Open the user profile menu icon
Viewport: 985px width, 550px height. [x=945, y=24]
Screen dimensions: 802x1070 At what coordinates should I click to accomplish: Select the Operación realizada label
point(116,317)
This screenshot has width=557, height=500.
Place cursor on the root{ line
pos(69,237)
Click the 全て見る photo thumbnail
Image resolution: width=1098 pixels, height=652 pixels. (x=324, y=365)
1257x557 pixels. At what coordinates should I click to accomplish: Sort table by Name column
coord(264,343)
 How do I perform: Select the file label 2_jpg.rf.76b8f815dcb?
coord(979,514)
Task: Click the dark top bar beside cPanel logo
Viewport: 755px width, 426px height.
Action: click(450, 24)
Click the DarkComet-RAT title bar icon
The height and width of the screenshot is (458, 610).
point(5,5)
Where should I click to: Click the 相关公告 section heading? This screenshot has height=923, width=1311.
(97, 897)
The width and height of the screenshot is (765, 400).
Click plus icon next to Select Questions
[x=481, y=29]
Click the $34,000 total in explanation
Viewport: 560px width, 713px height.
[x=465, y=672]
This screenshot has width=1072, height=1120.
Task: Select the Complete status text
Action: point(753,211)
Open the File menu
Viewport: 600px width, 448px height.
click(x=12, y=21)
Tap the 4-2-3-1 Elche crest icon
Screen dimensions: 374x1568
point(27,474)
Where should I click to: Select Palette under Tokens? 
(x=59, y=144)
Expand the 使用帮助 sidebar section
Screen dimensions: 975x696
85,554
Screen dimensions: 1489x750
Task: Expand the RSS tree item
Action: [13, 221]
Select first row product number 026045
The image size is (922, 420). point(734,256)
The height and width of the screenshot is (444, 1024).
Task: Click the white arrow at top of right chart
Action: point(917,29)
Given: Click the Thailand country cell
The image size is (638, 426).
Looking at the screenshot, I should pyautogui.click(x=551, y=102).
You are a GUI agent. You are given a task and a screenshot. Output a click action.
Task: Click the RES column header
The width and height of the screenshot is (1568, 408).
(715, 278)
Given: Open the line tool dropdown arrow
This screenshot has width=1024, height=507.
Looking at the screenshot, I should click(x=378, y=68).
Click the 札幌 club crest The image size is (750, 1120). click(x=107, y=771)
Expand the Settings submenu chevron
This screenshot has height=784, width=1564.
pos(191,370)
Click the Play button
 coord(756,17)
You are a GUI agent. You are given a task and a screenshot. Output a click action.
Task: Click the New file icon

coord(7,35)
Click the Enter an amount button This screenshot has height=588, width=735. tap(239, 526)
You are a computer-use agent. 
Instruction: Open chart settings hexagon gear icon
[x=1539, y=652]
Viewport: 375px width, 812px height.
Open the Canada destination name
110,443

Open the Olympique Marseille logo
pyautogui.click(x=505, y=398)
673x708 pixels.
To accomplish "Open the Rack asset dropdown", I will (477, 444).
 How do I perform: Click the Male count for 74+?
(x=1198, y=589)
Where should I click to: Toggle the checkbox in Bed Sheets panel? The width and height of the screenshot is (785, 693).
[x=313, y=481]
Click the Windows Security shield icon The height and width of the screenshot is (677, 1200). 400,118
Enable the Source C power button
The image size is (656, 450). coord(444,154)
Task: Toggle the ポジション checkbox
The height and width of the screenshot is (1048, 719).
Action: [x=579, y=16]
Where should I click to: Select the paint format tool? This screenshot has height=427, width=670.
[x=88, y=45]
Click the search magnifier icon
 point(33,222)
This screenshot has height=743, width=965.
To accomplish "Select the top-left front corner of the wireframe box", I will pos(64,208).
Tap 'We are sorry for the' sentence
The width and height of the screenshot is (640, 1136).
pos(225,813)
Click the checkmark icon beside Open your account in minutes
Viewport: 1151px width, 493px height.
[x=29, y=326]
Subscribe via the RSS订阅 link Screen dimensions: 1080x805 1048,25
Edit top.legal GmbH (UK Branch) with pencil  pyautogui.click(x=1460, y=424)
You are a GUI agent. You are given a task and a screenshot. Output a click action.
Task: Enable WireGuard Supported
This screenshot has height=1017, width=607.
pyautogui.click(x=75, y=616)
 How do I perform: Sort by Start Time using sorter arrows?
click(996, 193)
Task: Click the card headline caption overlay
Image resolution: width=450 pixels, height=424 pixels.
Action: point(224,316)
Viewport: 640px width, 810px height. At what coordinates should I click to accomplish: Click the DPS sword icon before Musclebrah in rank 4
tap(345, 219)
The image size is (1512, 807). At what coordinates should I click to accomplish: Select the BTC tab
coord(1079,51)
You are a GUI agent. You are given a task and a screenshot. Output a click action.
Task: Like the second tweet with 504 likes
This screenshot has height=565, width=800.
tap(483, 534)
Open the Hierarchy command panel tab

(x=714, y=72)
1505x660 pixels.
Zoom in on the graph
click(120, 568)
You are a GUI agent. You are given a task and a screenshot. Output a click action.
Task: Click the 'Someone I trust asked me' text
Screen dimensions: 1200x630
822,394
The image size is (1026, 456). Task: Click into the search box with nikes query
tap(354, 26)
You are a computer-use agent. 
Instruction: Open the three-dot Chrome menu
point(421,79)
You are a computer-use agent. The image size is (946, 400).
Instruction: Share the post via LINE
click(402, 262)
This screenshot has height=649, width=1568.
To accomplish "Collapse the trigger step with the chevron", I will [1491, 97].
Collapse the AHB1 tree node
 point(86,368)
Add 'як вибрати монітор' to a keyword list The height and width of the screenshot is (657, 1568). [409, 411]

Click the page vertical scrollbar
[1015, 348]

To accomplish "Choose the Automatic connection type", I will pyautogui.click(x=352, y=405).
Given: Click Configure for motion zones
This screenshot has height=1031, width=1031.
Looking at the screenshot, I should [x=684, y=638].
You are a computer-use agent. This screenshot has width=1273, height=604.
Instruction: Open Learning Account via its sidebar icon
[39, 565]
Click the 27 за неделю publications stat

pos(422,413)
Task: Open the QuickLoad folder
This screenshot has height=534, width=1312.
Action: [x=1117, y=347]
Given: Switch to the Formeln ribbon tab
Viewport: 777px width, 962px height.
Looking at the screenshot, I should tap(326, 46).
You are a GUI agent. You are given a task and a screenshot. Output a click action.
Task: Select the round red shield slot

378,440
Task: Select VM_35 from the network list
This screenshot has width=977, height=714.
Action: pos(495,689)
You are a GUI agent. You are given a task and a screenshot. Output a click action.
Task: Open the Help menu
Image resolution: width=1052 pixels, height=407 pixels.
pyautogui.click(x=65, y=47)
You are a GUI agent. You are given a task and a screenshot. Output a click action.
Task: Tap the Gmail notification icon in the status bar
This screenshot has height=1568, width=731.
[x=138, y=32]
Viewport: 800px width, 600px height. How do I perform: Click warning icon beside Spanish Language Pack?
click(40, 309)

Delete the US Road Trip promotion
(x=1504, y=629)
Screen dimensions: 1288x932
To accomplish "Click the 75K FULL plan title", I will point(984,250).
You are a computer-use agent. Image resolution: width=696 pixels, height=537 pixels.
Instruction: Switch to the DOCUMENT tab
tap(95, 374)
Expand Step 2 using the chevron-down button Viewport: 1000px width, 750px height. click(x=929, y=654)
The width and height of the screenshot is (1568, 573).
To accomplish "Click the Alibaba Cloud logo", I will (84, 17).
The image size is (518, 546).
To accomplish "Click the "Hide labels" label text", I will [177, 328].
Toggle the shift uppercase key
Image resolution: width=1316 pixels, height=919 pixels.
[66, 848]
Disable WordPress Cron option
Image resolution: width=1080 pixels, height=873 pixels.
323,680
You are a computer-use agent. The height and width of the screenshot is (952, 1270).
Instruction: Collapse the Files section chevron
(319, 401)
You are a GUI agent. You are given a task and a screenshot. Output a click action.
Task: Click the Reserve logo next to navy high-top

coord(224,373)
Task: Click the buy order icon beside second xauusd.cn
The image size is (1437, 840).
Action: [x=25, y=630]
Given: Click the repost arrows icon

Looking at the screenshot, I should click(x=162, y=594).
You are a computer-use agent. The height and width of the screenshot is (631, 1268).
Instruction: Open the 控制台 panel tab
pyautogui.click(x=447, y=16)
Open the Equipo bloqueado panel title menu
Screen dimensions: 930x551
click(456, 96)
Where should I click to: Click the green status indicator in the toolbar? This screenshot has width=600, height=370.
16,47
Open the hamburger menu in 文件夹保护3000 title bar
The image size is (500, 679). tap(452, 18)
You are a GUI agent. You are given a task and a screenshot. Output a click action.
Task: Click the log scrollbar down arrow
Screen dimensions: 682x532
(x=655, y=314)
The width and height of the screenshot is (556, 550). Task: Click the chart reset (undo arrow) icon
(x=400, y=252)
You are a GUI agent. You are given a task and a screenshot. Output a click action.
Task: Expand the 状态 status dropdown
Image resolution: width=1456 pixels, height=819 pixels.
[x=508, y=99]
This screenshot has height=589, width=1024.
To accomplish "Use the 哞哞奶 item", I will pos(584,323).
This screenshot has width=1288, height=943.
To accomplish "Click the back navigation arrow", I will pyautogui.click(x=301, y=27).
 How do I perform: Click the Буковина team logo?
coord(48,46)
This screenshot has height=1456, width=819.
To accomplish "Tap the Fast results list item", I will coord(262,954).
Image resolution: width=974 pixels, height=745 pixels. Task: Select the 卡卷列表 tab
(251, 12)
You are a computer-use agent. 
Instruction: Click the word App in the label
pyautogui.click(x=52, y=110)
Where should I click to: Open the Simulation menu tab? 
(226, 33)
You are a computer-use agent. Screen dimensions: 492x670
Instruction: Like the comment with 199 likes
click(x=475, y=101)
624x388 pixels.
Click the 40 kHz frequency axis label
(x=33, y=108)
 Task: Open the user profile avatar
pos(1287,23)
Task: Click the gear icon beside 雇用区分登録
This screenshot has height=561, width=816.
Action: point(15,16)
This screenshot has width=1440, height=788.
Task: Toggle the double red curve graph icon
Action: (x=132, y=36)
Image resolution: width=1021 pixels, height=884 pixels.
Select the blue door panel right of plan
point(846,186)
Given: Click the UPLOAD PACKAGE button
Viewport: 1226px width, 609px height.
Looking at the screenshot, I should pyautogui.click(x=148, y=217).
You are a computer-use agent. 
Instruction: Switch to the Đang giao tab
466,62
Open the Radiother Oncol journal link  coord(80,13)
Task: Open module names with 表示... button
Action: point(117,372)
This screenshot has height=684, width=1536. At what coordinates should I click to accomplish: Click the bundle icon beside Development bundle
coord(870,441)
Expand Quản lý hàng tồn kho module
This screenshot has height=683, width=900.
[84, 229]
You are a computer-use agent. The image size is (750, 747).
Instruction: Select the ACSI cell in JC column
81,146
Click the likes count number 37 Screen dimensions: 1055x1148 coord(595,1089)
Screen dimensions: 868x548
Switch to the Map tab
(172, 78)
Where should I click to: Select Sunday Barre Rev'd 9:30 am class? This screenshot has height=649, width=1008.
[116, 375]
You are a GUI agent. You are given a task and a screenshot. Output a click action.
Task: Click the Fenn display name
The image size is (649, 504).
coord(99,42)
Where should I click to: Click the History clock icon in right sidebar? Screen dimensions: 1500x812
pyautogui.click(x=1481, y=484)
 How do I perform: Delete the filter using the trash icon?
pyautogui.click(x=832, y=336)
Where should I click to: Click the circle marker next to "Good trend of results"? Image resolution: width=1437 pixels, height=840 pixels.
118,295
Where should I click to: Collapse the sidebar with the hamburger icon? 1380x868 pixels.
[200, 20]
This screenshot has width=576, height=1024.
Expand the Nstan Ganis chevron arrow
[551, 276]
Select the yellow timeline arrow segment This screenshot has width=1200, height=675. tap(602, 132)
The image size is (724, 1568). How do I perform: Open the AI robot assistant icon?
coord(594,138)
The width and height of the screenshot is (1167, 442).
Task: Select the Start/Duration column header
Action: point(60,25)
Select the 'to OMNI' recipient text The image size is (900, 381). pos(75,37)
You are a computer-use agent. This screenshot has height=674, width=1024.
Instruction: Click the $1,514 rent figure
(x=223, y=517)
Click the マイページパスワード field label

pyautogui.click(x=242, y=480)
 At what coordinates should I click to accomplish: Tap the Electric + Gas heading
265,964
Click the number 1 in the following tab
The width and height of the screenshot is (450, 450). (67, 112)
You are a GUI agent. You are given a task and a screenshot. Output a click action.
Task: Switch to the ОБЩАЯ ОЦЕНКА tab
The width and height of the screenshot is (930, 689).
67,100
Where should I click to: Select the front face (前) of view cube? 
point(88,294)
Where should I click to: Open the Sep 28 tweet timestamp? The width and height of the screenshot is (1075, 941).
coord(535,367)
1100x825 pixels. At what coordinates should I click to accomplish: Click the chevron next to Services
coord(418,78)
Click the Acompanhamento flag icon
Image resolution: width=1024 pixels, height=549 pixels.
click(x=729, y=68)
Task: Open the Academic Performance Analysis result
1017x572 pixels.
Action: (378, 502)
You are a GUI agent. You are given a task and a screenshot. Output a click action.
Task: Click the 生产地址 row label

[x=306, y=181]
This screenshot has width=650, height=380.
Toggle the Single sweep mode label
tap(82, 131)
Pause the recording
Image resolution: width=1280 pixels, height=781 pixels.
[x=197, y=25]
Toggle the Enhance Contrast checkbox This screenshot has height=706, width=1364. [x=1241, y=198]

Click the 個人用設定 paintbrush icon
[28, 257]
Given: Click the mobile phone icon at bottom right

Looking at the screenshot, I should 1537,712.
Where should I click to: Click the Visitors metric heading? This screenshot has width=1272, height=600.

▶ _Problem statement_:
In the data above, how many lines carry the string "dropdown"? Only the number should be given.

▶ _Solution_:
3